__Task to complete__
In the listing below, find each line that holds "sidebar" and list it.
──────── Material for the task
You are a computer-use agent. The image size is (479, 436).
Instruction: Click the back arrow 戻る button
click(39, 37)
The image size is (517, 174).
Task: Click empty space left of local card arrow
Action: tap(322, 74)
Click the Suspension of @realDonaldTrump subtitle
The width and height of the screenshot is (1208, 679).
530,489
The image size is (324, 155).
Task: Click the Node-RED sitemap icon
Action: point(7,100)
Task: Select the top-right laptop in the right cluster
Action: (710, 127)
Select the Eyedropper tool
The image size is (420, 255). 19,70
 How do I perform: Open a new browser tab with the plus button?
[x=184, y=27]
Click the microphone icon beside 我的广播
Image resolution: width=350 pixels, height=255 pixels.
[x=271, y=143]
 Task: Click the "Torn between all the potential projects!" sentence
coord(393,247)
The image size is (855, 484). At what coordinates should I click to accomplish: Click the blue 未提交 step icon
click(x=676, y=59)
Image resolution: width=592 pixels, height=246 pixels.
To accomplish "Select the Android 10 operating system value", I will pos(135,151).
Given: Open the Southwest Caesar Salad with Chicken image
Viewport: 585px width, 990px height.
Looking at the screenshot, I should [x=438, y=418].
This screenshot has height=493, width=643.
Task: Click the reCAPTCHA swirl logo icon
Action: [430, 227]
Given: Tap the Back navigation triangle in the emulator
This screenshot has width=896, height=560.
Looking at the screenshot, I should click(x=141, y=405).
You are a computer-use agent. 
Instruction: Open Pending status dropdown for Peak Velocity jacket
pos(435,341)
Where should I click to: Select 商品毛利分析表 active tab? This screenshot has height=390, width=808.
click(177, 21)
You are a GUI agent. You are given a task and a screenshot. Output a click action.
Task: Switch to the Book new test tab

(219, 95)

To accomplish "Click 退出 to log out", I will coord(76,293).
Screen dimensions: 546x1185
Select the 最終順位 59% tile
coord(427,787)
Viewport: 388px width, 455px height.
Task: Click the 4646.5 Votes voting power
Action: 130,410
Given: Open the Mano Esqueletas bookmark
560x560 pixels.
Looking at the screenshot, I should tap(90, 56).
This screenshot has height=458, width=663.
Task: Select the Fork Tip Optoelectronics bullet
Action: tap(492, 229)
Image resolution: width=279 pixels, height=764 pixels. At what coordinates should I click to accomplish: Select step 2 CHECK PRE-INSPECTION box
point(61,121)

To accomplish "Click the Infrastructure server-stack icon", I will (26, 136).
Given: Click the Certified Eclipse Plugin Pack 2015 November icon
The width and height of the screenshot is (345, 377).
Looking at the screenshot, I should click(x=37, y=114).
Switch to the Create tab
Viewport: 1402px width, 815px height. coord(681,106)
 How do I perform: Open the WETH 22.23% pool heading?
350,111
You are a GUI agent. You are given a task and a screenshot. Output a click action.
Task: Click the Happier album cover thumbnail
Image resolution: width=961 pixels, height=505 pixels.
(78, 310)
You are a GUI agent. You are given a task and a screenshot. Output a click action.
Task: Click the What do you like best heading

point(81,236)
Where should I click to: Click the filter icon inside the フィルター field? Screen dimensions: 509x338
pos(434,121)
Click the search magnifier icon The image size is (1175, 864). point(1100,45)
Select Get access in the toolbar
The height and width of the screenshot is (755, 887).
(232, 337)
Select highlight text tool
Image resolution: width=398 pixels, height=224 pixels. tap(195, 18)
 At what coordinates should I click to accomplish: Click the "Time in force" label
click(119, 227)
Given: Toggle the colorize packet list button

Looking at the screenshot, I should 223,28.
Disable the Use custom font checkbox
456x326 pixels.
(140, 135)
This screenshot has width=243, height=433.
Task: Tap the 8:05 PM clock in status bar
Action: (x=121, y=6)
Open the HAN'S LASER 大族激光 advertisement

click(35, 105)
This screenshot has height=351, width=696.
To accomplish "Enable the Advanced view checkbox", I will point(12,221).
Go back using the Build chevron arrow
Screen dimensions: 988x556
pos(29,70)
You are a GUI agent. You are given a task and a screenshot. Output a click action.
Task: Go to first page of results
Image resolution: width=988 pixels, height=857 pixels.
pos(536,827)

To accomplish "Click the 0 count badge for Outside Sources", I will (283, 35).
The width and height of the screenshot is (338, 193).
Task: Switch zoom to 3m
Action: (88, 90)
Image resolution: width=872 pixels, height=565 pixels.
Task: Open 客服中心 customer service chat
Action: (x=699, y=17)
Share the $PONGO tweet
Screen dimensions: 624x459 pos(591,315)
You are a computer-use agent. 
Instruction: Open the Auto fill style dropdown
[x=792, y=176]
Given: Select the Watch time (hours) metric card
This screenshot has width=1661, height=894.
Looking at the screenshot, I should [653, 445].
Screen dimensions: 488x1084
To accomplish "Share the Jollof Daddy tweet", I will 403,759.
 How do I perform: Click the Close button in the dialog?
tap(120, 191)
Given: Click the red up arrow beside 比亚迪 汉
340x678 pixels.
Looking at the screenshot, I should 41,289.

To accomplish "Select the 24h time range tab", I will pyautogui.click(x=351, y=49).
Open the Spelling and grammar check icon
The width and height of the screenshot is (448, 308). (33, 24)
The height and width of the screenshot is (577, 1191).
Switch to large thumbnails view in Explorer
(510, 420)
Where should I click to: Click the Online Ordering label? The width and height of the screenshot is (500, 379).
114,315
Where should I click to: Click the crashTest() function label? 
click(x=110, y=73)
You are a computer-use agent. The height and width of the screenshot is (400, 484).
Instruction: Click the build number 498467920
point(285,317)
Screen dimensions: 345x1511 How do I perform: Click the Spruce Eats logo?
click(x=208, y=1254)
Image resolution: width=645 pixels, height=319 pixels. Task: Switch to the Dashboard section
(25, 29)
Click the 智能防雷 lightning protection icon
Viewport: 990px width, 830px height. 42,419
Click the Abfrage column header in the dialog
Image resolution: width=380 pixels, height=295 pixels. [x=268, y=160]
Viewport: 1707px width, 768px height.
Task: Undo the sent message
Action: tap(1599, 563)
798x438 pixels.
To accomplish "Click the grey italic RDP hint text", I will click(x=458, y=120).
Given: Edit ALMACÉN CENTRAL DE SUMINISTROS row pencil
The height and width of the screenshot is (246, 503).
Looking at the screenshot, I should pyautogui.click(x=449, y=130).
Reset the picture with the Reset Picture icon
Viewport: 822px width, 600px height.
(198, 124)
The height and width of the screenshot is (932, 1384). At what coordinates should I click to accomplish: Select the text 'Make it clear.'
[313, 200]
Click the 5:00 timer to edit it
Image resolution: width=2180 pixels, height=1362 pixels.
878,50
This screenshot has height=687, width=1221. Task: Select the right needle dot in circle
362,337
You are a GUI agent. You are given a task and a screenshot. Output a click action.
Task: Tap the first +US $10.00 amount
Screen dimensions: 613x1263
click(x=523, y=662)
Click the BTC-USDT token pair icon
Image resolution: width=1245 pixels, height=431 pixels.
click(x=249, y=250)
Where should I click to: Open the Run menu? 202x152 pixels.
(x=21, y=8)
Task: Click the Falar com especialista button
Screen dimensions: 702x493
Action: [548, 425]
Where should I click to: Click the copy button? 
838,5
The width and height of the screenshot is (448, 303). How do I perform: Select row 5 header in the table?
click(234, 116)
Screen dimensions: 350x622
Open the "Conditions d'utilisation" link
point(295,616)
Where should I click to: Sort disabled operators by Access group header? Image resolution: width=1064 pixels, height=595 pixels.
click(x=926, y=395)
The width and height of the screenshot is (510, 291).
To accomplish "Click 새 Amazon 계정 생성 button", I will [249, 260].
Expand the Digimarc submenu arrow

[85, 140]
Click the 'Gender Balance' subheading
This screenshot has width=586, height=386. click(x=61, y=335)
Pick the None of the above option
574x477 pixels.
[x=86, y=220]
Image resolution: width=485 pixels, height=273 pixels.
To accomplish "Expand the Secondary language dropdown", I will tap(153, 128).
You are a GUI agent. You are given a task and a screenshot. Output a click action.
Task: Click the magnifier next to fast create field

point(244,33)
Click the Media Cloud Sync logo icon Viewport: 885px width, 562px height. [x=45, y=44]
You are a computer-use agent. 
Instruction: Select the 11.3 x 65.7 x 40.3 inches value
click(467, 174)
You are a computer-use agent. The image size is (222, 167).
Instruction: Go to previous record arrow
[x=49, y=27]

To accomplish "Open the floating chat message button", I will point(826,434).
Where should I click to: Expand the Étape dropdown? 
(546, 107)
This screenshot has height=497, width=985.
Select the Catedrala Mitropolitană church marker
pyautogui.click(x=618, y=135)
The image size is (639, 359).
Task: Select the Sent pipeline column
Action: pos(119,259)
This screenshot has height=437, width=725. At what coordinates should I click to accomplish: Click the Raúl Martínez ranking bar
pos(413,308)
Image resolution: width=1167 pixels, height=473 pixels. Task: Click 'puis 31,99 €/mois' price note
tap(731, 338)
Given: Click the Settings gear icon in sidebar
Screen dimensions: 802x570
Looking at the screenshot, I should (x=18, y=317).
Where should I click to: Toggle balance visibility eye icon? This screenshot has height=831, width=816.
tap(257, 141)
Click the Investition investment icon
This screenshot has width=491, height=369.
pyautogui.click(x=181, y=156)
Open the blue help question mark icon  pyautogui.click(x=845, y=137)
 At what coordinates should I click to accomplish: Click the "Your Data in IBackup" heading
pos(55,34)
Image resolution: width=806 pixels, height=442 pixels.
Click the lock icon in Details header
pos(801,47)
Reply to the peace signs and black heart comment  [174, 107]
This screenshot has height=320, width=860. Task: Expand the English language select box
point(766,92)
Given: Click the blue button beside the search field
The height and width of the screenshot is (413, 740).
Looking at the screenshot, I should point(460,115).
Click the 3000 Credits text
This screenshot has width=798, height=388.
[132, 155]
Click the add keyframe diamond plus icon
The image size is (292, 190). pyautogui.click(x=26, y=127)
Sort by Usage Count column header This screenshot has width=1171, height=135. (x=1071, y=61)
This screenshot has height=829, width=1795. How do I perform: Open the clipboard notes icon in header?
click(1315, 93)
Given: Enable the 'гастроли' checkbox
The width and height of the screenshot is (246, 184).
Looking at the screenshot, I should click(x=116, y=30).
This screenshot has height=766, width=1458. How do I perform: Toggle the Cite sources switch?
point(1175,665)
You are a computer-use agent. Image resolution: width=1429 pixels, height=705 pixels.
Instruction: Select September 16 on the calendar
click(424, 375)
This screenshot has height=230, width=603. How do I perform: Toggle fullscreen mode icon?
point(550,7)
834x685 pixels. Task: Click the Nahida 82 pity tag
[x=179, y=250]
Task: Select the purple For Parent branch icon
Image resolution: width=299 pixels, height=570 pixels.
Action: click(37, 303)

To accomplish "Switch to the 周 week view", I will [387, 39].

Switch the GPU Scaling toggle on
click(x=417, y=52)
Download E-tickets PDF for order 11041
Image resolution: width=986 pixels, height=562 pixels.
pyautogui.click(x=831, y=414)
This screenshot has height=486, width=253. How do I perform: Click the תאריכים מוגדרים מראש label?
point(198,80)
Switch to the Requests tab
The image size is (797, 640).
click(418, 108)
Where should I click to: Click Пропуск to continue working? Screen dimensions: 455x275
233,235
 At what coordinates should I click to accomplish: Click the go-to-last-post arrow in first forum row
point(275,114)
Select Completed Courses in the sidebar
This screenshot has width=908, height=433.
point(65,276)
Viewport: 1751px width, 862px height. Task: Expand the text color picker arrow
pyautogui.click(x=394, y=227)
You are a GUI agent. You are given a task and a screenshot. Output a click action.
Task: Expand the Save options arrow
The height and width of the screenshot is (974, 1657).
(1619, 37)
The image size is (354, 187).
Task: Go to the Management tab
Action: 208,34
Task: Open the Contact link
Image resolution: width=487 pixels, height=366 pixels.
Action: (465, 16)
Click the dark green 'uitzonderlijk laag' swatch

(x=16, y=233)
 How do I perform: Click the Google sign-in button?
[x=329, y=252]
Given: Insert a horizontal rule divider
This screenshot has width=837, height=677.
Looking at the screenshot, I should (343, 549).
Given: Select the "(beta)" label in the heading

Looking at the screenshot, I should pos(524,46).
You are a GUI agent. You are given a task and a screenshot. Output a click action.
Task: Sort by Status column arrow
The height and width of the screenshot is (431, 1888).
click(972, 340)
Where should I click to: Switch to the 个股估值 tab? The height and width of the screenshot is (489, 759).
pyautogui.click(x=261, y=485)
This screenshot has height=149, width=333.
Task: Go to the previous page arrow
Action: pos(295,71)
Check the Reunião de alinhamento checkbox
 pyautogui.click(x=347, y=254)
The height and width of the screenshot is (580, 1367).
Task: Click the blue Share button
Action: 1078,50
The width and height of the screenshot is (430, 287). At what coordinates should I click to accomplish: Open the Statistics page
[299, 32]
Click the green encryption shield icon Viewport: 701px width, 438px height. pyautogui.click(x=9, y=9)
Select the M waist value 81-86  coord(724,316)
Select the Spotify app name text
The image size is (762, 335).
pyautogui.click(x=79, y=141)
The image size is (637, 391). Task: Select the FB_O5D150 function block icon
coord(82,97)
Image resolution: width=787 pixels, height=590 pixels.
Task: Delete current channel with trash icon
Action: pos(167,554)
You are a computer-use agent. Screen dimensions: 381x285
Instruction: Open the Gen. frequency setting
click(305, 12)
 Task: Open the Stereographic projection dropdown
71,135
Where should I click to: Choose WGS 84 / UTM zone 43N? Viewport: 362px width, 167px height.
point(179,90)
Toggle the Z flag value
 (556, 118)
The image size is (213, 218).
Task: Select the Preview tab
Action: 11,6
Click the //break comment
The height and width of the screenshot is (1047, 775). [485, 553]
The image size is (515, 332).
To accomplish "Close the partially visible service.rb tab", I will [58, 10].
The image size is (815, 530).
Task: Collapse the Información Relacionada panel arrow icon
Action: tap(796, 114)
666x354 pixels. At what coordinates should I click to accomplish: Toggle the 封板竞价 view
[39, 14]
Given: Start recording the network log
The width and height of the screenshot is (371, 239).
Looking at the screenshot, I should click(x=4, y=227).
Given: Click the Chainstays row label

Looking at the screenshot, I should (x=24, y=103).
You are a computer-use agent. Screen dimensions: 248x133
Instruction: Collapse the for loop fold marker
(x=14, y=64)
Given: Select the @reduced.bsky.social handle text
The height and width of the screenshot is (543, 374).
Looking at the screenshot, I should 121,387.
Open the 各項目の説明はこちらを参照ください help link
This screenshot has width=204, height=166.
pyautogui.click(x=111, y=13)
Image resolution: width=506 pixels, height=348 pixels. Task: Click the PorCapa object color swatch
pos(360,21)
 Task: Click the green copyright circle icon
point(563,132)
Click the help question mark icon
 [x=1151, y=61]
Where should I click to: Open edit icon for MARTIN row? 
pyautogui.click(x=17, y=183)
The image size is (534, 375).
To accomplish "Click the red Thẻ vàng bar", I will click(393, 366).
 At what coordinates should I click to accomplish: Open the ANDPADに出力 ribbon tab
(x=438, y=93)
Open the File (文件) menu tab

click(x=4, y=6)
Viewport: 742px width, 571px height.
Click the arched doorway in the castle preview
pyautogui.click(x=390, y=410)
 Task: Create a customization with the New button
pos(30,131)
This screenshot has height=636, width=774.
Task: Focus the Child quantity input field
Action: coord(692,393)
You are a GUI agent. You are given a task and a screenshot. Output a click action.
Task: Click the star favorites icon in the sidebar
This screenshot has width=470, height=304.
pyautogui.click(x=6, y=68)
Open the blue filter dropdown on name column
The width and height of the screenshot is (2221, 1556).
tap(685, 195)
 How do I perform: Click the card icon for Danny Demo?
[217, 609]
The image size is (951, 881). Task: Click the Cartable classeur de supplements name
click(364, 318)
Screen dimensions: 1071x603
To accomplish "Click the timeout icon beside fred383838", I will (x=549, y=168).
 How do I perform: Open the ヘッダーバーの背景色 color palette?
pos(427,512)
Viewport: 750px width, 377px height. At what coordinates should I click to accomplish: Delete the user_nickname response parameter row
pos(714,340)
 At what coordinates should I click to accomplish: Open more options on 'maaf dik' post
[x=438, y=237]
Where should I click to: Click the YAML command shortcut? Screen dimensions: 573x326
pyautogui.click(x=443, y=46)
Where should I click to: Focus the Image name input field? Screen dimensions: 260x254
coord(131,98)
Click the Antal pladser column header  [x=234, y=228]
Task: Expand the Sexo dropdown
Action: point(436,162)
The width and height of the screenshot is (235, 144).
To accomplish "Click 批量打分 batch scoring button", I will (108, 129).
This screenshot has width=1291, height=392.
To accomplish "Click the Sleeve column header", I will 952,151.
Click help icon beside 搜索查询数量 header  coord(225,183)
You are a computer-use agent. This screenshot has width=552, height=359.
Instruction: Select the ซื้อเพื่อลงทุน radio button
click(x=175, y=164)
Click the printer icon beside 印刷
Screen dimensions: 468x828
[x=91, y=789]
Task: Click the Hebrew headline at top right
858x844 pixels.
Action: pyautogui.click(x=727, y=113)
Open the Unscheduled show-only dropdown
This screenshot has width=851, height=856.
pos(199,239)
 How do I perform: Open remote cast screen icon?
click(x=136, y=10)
────────────────
__Task answer__
Given: Click the Settings gear icon in sidebar
Select Completed Courses in the sidebar
Task: Click the star favorites icon in the sidebar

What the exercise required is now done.